Für Indexfonds gilt das Gegenteil. Sie werden nicht an der Börse gehandelt, sondern direkt über die Fondsgesellschaft. Der Handel erfolgt meist nur einmal täglich zum festgelegten Nettoinventarwert. Diese Struktur ist für langfristige Anleger ausreichend, aber sie verhindert jede Form kurzfristiger Disposition. Sie erschwert auch die Integration in gängige Onlinebroker, die auf börsentägliche Ausführung ausgelegt sind. Wer einen klassischen Indexfonds kaufen will, muss häufig auf spezialisierte Plattformen, Honorarberater oder Robo-Advisors setzen.

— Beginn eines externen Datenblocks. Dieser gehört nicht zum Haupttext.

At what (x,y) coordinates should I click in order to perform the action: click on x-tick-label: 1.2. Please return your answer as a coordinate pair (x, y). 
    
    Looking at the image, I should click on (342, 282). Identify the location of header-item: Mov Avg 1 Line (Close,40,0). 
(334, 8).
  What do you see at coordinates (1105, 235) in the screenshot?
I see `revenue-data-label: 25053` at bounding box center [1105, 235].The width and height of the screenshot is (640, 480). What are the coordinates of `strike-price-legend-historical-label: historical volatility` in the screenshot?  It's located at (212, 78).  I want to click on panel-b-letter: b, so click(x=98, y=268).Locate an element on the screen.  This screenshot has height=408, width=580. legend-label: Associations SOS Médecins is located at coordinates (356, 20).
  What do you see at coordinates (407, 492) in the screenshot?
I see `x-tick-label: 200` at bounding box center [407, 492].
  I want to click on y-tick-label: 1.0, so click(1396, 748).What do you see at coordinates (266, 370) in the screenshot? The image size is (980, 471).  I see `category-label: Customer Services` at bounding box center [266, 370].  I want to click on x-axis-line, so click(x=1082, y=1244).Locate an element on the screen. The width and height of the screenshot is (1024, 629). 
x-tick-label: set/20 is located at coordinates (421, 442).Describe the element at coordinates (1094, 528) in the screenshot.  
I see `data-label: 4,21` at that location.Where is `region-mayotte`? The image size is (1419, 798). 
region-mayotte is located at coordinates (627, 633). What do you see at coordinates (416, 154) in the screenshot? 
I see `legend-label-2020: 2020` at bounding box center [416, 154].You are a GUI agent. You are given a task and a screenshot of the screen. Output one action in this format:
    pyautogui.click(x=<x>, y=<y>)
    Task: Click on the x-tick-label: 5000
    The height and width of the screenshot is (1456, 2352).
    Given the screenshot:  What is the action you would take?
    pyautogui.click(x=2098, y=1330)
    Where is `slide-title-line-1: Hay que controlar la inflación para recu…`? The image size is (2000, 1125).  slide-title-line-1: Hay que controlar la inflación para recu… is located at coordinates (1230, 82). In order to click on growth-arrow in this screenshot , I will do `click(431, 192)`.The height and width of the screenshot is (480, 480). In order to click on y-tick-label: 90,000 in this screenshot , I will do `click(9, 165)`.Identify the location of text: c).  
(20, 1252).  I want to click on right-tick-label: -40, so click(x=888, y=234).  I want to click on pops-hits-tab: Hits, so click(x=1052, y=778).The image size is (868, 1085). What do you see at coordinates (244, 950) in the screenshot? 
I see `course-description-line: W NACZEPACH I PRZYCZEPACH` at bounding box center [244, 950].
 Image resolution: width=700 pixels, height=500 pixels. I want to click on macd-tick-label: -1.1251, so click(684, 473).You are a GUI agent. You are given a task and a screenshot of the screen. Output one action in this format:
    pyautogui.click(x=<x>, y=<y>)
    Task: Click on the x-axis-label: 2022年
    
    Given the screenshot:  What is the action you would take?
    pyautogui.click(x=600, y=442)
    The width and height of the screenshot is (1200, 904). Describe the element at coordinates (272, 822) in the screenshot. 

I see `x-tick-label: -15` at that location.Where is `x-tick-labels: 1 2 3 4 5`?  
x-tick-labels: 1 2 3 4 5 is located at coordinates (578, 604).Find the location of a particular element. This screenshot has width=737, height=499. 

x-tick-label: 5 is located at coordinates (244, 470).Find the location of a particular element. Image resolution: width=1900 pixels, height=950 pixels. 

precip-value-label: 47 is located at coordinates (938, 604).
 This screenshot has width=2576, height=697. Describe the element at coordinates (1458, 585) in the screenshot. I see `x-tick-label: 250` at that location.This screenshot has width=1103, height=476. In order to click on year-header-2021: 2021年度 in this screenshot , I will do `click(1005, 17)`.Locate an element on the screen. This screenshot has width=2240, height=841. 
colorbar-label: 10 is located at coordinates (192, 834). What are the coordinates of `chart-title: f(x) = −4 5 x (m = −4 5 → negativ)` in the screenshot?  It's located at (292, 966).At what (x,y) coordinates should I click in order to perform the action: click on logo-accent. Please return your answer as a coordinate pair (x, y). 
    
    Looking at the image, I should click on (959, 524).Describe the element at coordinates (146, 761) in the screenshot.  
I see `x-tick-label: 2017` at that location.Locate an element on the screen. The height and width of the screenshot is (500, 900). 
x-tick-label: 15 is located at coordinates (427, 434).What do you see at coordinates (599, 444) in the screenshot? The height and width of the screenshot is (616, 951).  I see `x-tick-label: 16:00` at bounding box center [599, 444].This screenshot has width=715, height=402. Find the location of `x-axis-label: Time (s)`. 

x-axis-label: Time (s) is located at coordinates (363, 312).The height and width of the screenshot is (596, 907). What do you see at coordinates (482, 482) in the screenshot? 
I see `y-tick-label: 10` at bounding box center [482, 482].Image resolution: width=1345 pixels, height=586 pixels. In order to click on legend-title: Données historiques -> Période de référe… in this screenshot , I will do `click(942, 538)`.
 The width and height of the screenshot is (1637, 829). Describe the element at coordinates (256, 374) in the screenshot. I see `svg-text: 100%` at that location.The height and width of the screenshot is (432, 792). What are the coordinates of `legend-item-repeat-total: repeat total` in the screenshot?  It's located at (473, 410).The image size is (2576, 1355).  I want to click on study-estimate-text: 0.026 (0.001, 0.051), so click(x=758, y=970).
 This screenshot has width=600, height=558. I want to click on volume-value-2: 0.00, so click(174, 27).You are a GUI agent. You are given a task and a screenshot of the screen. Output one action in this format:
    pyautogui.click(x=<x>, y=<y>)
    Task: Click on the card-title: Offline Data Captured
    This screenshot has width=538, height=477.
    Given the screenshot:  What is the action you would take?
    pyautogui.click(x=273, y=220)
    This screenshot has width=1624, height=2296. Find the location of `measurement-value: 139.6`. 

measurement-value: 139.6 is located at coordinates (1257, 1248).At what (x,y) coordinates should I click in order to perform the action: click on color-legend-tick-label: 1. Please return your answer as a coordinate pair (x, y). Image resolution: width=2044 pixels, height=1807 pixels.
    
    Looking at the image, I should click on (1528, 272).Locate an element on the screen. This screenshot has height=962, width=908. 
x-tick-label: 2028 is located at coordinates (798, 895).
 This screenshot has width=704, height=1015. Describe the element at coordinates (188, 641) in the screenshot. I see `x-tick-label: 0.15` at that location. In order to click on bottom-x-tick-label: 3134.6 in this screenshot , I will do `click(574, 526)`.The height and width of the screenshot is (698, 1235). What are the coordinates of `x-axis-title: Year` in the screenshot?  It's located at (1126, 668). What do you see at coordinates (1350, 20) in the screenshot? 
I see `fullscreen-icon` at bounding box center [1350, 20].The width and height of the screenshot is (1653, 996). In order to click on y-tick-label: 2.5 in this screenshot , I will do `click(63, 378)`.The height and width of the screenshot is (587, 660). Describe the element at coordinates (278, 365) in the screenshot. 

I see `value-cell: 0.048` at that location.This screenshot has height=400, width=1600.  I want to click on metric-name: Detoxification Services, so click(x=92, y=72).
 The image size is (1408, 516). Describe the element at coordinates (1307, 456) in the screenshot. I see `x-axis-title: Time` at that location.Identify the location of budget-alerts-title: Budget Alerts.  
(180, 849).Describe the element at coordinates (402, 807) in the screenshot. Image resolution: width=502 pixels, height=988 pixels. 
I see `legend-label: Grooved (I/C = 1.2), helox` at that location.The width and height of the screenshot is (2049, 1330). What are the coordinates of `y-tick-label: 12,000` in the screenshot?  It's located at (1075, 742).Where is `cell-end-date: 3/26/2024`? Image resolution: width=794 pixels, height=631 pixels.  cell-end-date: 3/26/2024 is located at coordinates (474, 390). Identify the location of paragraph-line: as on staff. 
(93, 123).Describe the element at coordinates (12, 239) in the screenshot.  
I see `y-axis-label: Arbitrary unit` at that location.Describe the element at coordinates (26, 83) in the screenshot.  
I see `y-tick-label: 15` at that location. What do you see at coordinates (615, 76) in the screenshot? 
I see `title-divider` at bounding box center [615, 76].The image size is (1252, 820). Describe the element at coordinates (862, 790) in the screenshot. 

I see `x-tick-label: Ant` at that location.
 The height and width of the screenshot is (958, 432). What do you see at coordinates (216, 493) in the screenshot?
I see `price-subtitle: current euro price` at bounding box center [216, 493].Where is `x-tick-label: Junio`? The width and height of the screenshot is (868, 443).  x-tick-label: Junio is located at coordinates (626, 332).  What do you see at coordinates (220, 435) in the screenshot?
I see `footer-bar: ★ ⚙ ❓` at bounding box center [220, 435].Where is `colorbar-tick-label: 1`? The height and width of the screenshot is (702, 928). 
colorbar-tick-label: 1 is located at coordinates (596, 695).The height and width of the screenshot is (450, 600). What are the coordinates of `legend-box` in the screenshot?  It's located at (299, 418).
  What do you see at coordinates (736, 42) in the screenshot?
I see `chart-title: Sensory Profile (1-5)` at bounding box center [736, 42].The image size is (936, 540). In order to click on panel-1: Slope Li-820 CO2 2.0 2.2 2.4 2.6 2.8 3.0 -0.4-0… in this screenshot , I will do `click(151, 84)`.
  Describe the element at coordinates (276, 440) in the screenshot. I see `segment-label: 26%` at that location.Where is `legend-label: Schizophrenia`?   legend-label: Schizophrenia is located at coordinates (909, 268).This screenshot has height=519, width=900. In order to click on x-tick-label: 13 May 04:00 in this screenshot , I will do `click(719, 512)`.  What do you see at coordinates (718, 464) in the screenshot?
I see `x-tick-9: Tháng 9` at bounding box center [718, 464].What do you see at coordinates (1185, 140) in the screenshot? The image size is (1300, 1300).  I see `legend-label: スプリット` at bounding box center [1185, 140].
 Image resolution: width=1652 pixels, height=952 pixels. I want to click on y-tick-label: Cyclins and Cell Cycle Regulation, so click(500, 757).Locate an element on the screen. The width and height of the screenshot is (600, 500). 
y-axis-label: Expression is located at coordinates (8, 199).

In Europa wiegt genau dieser Zugang schwer. Während in den USA Indexfonds eine jahrzehntelange Tradition haben und oft integraler Bestandteil von Altersvorsorgeprodukten sind, hat sich der Kontinent anders entwickelt. Europas Privatanleger haben früh auf ETFs gesetzt, weil sie über normale Broker verfügbar waren, transparente Kostenstrukturen boten und leicht in Sparpläne integriert werden konnten. Heute sind an europäischen Börsen mehrere tausend ETF-Produkte gelistet, die nahezu jede Anlageidee abdecken – von globalen Standardindizes bis zu spezialisierten Marktsegmenten.

Indexfonds haben diesen Wettbewerb kaum gesucht. Sie waren traditionell auf institutionelle Investoren ausgerichtet. Dass Privatanleger bis heute häufig nur eingeschränkten Zugang haben oder zusätzliche Gebühren entrichten müssen, hat ihre Verbreitung begrenzt. Für den Vermögensaufbau per Sparplan oder kleinere Einmalanlagen erscheint das aus Sicht vieler Kleinanleger unnötig kompliziert.

Die Diskussion um die „bessere“ Variante ist deshalb weniger eine Frage der Struktur als der Nutzerfreundlichkeit. ETFs bieten ein breites Angebot, hohe Transparenz, einfache Handelbarkeit und eine Infrastruktur, die in Europa auf sie zugeschnitten ist. Indexfonds bleiben für bestimmte institutionelle Anwendungen relevant, doch im Alltag privater Anleger spielen sie eine Nebenrolle. Das hat zur Folge, dass sich die europäische ETF-Landschaft dynamisch weiterentwickelt, während der Markt für Indexfonds vergleichsweise stabil bleibt.

Für Anleger bleibt wichtig, dass beide Produkte denselben Kern verfolgen: breit diversifizieren, Kosten minimieren und langfristig wachsen. Wer allerdings Wert auf unmittelbare Handelbarkeit legt oder unkompliziert per Sparplan investieren möchte, findet im ETF das praktikablere Instrument. Die strukturelle Idee des Indexfonds ist keineswegs überholt, doch in der europäischen Realität ist die Entscheidung längst gefallen: ETFs sind zur ersten Adresse für passives Investieren geworden.